By Ned Cantwell
Here’s the thing. You can shower me with all kinds of gifts. I will accept the Lexus. Nice gesture. Oh, and how I am looking forward to those two weeks in Hawaii at your expense.
Be warned, though. Those gratuities will have no effect on me whatsoever should I ever write about you, your company, your organization.
Isn’t that a crock? Yet, we are to believe that lobbyist gifts and political donations are accepted by lawmakers in some kind of vacuum, that they can emotionally separate themselves from the givers when it comes to voting on issues of huge importance to the generous lobbyists.
As lobbying goes, the most recent New Mexico report was comparatively mild. Just $239,000 was spent by lobbyists this year. Even so, this paragraph by David Miles of the Albuquerque Journal captures the essence (emphasis added):
“SANTA FE — Meals and beverages bought by lobbyists for legislators, state officials and their staffs since January: more than $149,900. Gifts from lobbyists: more than $15,700. Lobbyists’ access to lawmakers: priceless.”

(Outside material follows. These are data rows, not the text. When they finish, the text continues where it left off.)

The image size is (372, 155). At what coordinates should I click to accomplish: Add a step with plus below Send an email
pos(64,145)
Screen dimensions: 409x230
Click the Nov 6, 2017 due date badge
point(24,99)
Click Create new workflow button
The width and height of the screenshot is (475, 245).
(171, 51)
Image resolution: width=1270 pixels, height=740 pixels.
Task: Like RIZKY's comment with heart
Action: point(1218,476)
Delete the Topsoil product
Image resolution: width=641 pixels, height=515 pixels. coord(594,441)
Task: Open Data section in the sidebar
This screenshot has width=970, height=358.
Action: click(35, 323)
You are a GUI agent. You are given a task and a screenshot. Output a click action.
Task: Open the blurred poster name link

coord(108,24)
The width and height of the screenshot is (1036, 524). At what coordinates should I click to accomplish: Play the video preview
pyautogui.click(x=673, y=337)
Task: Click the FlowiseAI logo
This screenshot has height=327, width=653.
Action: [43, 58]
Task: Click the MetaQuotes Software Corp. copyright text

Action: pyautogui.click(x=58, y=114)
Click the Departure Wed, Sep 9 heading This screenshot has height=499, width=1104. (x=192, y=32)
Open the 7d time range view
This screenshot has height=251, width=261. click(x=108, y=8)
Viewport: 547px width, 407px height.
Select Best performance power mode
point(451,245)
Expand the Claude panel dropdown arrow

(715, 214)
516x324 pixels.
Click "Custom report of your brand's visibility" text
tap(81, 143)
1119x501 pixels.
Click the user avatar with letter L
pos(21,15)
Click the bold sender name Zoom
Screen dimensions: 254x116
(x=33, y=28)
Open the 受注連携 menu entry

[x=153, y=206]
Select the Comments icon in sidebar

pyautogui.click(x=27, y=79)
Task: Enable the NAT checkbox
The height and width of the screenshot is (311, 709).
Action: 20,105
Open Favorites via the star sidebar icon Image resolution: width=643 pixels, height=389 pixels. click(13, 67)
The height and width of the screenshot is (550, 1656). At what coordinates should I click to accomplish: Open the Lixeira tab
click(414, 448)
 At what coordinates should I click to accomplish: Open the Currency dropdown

Santa Fe gift giving ranges from the innocuous to the lavish. For instance, the New Mexico Primary Care Association did not go overboard when it spent $274 on teddy bears for legislators to raise awareness about health care needs of poor New Mexicans.
I can just see some pompous lawmaker getting all puffed up and addressing the assembly: “Mr. Speaker, I highly resent the notion my vote can be bought by a cheap little teddy bear!”
He is probably right. But can votes be bought? Can lawmakers totally divorce themselves from the benefactor when it is time to bite the legislative bullet?
Last year, Phelps Dodge spent nearly $36,000 for a dinner honoring a long-time legislator. Tell me you are going to accept such a lavish tribute and not feel some type of discomfort when it comes to voting against something Phelps Dodge needs.
Lobbyists would have us believe they give only out of love of the democratic process. Qwest Communications lives or dies by regulatory fiat. “We don’t do lobbying at our dinners,” said John Badal, state president of Quest. “Just as many other organizations up here, we host receptions or occasional dinners for members and their staffs in sort of a gesture of appreciation for the hard work they do up here. It affords us all an opportunity just to relax and get away from the grind.”
Oh, please. Four days before the House Business and Industry Committee unanimously endorsed a Qwest-supported bill relaxing regulatory oversight of telecommunications pricing, Qwest spent $2,050 on a dinner for the committee and its staff.
Would the committee have voted the same without the dinner? Maybe so. But just in case, here is a law the legislature should adopt:
Before any member votes on any piece of legislation affecting a company or organization, the legislator must stand and divulge publicly any gifts or campaign donations he has received from the special interest within the last three years.
Meanwhile, should any of you be considering that Lexus for me, please know I can indeed be bought. Metallic red would be nice.